Instructions to follow: Across these entries, how many lines contain the word "green"? Answer with only the number.

──────────────────────────────

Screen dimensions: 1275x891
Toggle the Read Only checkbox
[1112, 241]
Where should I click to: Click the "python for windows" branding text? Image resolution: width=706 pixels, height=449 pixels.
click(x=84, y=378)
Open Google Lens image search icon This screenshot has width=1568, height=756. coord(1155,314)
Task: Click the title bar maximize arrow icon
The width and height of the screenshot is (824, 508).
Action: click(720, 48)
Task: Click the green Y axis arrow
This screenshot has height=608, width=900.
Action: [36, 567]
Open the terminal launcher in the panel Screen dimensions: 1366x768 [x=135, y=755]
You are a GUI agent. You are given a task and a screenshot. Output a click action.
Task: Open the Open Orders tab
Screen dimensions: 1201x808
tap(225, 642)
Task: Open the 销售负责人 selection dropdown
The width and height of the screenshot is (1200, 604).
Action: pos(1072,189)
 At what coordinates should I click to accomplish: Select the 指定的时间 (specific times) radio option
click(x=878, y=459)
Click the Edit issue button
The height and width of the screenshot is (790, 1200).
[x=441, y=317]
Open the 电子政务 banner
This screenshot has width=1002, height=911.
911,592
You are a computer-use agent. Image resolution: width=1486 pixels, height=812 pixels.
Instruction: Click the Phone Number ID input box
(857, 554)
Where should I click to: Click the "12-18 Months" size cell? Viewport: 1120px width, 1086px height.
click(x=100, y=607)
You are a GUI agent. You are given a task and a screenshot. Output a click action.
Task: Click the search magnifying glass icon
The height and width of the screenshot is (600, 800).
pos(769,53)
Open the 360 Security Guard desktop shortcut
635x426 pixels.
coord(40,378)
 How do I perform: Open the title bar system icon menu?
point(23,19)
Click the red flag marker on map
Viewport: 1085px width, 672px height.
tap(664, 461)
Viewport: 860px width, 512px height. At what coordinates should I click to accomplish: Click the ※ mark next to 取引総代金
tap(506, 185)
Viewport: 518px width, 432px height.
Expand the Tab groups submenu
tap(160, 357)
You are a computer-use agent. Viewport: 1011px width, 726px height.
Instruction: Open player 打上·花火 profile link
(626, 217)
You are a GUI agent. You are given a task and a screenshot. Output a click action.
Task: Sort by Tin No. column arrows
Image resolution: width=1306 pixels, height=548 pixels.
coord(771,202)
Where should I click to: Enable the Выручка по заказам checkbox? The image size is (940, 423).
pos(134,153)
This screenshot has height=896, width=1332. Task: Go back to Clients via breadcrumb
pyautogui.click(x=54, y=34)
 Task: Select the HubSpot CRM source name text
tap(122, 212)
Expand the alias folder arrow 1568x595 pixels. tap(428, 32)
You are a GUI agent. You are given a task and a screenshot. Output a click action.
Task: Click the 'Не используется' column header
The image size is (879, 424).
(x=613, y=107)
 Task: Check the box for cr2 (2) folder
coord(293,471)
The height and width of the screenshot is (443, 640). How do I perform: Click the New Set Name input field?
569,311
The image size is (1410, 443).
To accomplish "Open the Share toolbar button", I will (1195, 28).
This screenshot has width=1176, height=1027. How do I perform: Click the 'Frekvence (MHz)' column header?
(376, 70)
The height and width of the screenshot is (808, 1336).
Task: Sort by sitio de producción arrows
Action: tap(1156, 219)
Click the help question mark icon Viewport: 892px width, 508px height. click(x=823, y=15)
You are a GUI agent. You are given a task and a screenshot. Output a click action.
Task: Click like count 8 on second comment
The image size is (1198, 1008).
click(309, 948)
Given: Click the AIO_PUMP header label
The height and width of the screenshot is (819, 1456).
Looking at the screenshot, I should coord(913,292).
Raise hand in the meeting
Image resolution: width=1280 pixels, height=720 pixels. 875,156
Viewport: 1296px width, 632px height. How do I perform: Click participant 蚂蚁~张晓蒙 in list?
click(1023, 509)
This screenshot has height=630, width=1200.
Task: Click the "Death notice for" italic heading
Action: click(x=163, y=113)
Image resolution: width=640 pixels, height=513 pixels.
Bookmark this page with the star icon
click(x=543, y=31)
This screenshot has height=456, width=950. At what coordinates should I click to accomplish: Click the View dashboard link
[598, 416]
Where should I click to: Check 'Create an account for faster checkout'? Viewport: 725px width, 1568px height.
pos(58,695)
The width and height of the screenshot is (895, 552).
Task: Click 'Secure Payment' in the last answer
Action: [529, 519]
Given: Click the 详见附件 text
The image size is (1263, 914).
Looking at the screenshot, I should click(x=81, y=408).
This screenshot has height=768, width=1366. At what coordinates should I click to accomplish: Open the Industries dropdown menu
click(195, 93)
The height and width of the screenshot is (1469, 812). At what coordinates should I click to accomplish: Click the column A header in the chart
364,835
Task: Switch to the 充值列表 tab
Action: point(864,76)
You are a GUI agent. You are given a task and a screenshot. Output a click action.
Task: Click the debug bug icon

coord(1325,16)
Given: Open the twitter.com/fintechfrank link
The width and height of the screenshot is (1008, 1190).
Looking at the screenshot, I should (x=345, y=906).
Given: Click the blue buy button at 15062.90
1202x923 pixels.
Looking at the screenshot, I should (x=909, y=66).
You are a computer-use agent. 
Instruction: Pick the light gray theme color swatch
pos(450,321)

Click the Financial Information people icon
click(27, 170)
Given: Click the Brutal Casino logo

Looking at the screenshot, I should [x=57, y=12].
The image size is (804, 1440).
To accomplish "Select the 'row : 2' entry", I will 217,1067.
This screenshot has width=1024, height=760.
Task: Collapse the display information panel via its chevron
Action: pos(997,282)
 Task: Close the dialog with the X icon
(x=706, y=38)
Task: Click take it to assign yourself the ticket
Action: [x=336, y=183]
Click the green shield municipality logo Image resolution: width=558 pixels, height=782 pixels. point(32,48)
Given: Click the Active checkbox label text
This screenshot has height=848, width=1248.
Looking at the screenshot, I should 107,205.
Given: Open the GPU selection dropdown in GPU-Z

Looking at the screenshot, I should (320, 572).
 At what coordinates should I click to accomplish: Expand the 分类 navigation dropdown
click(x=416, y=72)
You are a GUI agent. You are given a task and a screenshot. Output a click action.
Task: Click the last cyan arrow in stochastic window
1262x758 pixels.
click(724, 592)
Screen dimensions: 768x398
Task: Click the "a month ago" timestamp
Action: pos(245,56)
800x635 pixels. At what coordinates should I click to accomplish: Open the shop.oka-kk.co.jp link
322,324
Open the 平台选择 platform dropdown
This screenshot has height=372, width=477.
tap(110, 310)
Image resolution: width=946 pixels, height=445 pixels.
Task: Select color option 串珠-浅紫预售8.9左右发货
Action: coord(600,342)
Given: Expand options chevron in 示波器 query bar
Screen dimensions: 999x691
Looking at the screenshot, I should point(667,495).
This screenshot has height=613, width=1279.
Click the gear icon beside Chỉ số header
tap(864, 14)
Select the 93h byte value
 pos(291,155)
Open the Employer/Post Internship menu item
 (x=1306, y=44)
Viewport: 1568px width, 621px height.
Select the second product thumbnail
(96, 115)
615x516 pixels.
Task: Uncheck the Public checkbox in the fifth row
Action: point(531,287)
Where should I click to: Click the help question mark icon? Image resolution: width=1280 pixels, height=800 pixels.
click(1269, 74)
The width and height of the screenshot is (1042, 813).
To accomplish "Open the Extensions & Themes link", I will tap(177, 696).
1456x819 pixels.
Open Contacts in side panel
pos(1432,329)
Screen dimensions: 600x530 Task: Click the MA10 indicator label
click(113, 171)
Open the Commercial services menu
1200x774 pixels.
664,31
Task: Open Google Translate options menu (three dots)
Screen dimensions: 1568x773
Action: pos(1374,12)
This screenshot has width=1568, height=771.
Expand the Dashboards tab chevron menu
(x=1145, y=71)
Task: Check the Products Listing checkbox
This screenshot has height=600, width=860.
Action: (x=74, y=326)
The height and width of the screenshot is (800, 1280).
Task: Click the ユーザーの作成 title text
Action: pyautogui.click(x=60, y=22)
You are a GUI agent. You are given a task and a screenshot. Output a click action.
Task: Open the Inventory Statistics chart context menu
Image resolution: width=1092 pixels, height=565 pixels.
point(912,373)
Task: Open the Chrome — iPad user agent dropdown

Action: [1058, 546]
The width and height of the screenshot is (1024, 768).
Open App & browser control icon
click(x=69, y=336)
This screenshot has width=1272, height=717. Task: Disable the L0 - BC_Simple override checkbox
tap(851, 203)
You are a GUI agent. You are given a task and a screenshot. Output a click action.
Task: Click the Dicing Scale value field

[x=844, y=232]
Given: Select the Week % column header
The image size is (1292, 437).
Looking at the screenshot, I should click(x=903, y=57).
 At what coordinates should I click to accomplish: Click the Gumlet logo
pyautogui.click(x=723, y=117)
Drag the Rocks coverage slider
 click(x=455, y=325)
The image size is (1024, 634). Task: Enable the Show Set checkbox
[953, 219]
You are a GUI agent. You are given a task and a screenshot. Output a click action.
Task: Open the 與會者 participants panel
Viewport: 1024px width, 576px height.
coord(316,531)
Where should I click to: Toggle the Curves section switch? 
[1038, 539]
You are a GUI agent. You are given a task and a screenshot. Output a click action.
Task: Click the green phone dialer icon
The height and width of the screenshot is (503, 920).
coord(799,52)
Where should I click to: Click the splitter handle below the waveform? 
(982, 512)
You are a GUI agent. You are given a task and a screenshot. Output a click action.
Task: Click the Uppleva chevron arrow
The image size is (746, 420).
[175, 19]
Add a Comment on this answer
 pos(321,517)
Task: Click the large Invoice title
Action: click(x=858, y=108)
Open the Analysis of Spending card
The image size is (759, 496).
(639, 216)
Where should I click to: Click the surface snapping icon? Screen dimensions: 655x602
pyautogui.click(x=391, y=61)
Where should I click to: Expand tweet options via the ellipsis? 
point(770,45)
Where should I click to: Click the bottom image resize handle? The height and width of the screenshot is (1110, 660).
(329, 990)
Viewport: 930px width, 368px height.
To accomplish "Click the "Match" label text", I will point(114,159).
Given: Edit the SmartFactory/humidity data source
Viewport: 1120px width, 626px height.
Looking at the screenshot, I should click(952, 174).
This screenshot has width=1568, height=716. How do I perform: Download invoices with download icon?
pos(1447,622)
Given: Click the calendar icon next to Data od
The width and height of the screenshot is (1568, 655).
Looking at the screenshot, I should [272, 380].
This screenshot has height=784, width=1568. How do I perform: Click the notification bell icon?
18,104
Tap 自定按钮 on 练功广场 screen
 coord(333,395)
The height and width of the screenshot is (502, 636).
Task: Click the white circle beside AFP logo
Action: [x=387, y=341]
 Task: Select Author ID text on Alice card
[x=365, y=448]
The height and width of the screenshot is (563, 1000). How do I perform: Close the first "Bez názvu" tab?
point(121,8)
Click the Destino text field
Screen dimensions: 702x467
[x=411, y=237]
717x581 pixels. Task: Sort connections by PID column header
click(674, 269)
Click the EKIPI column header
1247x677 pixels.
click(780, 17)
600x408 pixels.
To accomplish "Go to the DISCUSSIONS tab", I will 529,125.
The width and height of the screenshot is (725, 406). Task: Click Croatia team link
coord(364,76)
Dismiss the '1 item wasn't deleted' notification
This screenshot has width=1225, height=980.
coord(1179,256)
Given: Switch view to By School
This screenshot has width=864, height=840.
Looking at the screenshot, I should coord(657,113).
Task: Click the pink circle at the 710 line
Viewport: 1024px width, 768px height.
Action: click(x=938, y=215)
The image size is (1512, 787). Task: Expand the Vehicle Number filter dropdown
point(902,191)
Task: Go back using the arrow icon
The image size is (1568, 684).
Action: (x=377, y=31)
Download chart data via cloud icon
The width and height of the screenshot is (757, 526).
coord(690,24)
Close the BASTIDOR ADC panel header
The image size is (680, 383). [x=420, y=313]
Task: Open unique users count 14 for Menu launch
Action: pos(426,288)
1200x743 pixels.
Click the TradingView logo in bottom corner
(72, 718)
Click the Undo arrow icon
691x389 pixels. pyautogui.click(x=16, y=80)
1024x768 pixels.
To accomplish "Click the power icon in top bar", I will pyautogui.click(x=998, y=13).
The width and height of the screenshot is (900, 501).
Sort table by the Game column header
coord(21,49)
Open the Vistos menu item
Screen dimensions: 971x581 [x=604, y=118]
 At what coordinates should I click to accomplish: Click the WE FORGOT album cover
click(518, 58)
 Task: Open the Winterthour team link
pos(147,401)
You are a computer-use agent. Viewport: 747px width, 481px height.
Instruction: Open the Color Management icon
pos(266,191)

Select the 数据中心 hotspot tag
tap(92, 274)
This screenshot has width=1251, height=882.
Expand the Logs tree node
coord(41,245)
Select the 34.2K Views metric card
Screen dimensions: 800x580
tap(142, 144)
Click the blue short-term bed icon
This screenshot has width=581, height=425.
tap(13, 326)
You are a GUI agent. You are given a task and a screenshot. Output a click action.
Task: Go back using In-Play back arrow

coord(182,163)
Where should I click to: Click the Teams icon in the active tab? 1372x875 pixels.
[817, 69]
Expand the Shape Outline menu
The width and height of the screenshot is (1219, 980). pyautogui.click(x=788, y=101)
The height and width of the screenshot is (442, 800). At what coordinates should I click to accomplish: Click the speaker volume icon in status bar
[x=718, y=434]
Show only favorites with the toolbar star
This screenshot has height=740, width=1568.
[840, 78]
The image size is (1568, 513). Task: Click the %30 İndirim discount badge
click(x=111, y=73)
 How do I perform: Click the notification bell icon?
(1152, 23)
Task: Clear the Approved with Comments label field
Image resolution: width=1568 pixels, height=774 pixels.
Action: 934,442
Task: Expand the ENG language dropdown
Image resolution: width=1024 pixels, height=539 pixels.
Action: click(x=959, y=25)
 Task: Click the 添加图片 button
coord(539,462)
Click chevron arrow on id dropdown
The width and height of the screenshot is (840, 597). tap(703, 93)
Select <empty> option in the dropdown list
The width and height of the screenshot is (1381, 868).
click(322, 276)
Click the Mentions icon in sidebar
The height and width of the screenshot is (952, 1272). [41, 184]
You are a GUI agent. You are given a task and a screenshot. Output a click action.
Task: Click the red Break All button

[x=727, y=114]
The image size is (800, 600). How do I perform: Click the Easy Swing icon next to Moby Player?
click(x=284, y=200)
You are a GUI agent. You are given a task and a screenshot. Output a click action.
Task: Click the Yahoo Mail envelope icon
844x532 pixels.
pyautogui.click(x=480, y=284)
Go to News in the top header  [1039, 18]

──────────────────────────────

Reply to the task: 3